A l’époque de son mariage, Marie-Françoise de Couagne demeurait chez sa grand-mère maternelle, Marguerite Le Neuf de la Vallière, laquelle était domiciliée rue Saint-Joseph, et qui vint elle aussi demeurer à Trois-Rivières, où elle mourut le 25 avril 1760.

Il va sans dire que la future Madame de Gannes évoluait dans la meilleure société montréalaise. D’ailleurs tous les Couagne en étaient, et ils étaient nombreux. Une demoiselle de Couagne eut même l’honneur d’un commérage de Madame Bégon, qui écrivait le 27 décembre 1748 : « J’ai une nouvelle à te dire : c’est que Martel et sa femme apprennent à danser, dans l’espérance qu’ils ont d’être des bals que Monsieur Bigot doit donner ici. Ce n’est pas tout. Landriève apprend aussi et pour s’accoutumer aux grandes façons, il donne un bal aujourd’hui. Les priés sont : Mesdames Vassan, Martel, Mademoiselle de Gannes et Mademoiselle de Couagne, cette grosse tête Couagnette et ses deux sœurs mariées... »

Nous ne croyons pas, dit Raymond Douville dans son livret sur la Maison de Gannes, qu’il s’agit ici de Marie-Françoise de Couagne. Madame Bégon vise plutôt semble-t-il, Charlotte de Couagne qui devait mourir à vingt-cinq ans, deux ans plus tard, et que Madame Bégon mentionne comme « la petite de Couagne maîtresse de Landrièvre ».
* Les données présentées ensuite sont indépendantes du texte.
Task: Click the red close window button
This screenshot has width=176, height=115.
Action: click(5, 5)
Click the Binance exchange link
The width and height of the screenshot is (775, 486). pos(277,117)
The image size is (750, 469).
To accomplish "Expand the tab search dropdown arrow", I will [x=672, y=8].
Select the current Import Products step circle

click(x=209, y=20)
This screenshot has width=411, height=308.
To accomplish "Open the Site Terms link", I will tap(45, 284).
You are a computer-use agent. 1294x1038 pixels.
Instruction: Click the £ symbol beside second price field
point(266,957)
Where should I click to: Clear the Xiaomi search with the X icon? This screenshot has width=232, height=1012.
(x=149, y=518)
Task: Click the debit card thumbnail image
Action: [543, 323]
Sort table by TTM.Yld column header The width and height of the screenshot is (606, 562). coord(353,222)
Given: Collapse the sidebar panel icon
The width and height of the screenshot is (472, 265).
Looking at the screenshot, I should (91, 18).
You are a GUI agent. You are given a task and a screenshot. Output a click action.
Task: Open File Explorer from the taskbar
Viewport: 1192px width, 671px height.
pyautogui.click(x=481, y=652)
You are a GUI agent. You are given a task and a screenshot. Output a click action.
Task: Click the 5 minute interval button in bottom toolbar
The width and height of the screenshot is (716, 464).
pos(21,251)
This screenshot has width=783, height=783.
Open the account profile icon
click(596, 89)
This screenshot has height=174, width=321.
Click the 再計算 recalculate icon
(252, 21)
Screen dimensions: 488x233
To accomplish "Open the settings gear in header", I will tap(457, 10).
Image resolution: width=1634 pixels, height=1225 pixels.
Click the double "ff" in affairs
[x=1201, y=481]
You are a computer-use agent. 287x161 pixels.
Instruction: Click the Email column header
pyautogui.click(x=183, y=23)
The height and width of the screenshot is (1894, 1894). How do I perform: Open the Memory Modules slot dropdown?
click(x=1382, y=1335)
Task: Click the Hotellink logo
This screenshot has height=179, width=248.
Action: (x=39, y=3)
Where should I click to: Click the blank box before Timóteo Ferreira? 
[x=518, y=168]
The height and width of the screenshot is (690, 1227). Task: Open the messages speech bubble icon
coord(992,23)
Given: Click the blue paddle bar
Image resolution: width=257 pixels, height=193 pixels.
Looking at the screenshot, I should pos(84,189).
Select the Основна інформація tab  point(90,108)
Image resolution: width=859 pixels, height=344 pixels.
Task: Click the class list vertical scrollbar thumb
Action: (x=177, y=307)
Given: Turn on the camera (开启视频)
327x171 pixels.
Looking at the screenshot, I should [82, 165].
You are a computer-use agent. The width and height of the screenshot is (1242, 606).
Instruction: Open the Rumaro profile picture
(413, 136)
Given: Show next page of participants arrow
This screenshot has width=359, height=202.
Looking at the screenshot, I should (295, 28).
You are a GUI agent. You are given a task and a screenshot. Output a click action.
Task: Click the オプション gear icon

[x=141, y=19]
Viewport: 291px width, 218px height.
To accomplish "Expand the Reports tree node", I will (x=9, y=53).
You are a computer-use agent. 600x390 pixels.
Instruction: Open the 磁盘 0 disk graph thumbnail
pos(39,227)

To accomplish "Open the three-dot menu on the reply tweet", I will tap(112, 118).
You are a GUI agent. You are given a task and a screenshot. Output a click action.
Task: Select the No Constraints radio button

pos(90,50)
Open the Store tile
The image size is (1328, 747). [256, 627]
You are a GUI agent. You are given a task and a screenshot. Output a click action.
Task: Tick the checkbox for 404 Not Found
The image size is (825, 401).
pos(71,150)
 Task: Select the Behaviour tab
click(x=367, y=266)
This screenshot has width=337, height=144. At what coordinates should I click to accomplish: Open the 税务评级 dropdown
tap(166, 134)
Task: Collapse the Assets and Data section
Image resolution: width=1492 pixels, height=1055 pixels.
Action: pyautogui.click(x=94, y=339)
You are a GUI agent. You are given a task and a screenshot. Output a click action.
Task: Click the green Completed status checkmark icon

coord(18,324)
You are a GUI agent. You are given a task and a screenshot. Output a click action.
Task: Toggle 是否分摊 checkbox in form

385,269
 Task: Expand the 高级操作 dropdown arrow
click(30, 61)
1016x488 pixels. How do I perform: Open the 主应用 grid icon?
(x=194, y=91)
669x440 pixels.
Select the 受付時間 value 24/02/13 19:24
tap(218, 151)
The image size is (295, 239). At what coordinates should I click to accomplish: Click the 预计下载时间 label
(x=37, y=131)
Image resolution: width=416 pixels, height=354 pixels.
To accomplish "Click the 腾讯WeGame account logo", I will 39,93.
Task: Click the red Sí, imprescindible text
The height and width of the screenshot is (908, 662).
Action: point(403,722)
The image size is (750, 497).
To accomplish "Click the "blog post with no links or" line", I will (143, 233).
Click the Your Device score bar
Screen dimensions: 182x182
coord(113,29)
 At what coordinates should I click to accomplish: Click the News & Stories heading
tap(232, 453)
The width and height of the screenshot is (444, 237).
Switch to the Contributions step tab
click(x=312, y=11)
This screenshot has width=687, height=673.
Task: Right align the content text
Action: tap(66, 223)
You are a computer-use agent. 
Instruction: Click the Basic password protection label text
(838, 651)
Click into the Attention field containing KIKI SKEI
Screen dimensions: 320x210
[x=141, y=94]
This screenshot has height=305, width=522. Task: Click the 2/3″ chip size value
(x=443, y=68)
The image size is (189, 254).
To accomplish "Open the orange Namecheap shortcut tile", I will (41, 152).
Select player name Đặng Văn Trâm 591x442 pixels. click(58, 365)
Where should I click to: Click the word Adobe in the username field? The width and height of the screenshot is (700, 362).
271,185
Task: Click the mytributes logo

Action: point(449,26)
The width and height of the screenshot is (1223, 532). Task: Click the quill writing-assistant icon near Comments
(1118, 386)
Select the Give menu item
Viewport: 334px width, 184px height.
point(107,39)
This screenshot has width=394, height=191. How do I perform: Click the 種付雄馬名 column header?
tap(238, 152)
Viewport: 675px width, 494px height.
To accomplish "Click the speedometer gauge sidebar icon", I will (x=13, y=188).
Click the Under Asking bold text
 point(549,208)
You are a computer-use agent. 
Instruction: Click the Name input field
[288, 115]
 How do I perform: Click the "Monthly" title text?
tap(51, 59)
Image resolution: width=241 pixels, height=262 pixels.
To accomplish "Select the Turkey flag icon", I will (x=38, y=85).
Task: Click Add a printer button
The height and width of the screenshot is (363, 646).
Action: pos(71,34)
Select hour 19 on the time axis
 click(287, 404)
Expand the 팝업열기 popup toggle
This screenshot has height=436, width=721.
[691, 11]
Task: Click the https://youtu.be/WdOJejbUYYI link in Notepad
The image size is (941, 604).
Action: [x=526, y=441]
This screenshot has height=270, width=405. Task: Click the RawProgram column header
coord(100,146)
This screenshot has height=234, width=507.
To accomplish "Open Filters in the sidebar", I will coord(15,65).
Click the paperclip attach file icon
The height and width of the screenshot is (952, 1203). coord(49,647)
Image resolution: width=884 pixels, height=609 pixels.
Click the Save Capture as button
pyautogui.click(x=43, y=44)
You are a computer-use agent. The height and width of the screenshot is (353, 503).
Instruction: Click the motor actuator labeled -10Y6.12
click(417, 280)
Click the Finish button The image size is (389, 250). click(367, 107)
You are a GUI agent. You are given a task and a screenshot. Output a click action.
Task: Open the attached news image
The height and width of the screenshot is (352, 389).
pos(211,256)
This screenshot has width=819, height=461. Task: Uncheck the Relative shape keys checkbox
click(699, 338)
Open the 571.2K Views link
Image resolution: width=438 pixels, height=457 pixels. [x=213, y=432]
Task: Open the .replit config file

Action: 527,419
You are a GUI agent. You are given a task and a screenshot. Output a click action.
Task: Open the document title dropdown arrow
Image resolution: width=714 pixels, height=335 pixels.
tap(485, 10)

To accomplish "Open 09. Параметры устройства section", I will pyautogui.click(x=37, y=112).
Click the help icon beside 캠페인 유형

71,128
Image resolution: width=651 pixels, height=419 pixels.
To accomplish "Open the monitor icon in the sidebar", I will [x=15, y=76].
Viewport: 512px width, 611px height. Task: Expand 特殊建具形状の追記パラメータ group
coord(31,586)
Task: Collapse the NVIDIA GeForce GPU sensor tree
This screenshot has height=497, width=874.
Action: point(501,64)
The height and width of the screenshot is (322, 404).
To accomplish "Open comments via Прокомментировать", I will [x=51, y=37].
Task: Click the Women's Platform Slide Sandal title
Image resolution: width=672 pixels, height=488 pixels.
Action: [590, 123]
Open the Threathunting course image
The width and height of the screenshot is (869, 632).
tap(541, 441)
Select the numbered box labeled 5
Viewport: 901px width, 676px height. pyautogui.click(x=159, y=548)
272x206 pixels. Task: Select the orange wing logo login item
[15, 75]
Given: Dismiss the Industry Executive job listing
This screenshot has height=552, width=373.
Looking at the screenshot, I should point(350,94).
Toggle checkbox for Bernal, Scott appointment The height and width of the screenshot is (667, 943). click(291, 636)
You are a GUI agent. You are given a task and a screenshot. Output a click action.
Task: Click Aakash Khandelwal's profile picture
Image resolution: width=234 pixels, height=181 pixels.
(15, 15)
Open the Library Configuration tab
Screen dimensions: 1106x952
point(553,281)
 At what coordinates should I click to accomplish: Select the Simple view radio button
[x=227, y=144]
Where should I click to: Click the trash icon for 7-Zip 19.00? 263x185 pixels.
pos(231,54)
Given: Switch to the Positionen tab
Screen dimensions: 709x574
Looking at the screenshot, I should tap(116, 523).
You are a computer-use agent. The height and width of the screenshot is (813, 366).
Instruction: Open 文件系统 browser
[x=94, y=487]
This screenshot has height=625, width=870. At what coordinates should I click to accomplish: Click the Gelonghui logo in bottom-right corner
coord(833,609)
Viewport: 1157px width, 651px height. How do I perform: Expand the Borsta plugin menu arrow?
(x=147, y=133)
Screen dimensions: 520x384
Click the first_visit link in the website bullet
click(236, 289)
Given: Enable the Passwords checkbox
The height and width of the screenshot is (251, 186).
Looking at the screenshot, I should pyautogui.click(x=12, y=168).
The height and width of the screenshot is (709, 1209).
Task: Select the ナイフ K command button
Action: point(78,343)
Le contrat de mariage de Georges de Gannes avec Marie-Françoise de Couagne réunit quelques-unes des personnalités les plus en vue de Montréal, tant dans les milieux de l’administration que dans le monde du commerce :

« Etaient présents, pour le futur époux, Haut et Puissant Seigneur Monseigneur le Marquis de la Jonquière, Commandeur de l’Ordre Royal et Militaire de Saint Louis, chef d’escadre des armées navales, gouverneur et lieutenant général pour le Roy en toute la Nouvelle France terres et pays de la Louisiane ; Charles Lemoyne, Baron de Longueuil, Chevalier de l’Ordre Royal et Militaire de Saint Louis, gouverneur de cette ville (1) et gouvernement ; Gaspard Adhémar, écuyer, sieur de Lantagnac, chevalier dudit Ordre Militaire de Saint Louis, lieutenant de Roy en cette ville et gouvernement ; Messire Jacques Joseph Guiton Monrepos, conseiller du Roy, lieutenant général de cette dite juridiction, François de Gannes son frère (2), chevalier, lieutenant d’infanterie.


« Et de la part de ladite damoiselle future épouse et de ladite dame son ayeule : de dame Marguerite de Couagne, épouse de Claude Drouet écuyer, sieur de Saigneville, enseigne d’infanterie ; damoiselle Marie-Anne de Couagne, épouse du sieur Jean Lechelle, négociant en cette ville ; damoiselle Louise de Couagne ses sœurs ; sieurs Alexis Lemoine Monière et René de Couagne négociant en cette ville, ses oncles ; dame Thérèze de Couagne veuve de feu sieur François Poulin de Francheville ; dame Marie-Anne Huber, épouse de Louis de Chap chevalier de la Corne capitaine d’infanterie, chevalier dudit Ordre Militaire de Saint Louis, ses tantes ; René Gaultier écuyer sieur de Varenne et dame Jeanne Le Moine de Sainte Hélène son épouse ; Dame Charlotte Gautier de Varenne épouse du sieur François Marie Soumande Delorme, négociant en cette ville ; dame Marie-Josèphe Guillemin épouse de sieur Pierre Legardeur écuyer sieur de Saint-Pierre, capitaine d’infanterie ; dame Jeanne de Bercy, épouse de François de Vasson écuyer capitaine d’infanterie, sieur Claude Benoist chirurgien et damoiselle Thérèse Baby son épouse, et sieur Louis Claude Dusablé Dandonau cadet des troupes de cette garnison ».
 


(1) Montréal.
(2) C’est par distraction sans doute que le notaire Danré de Blanzy a inscrit le nom de François au lieu de Jean-Baptiste. Car il s’agit bien ici de l’unique frère de Georges de Gannes.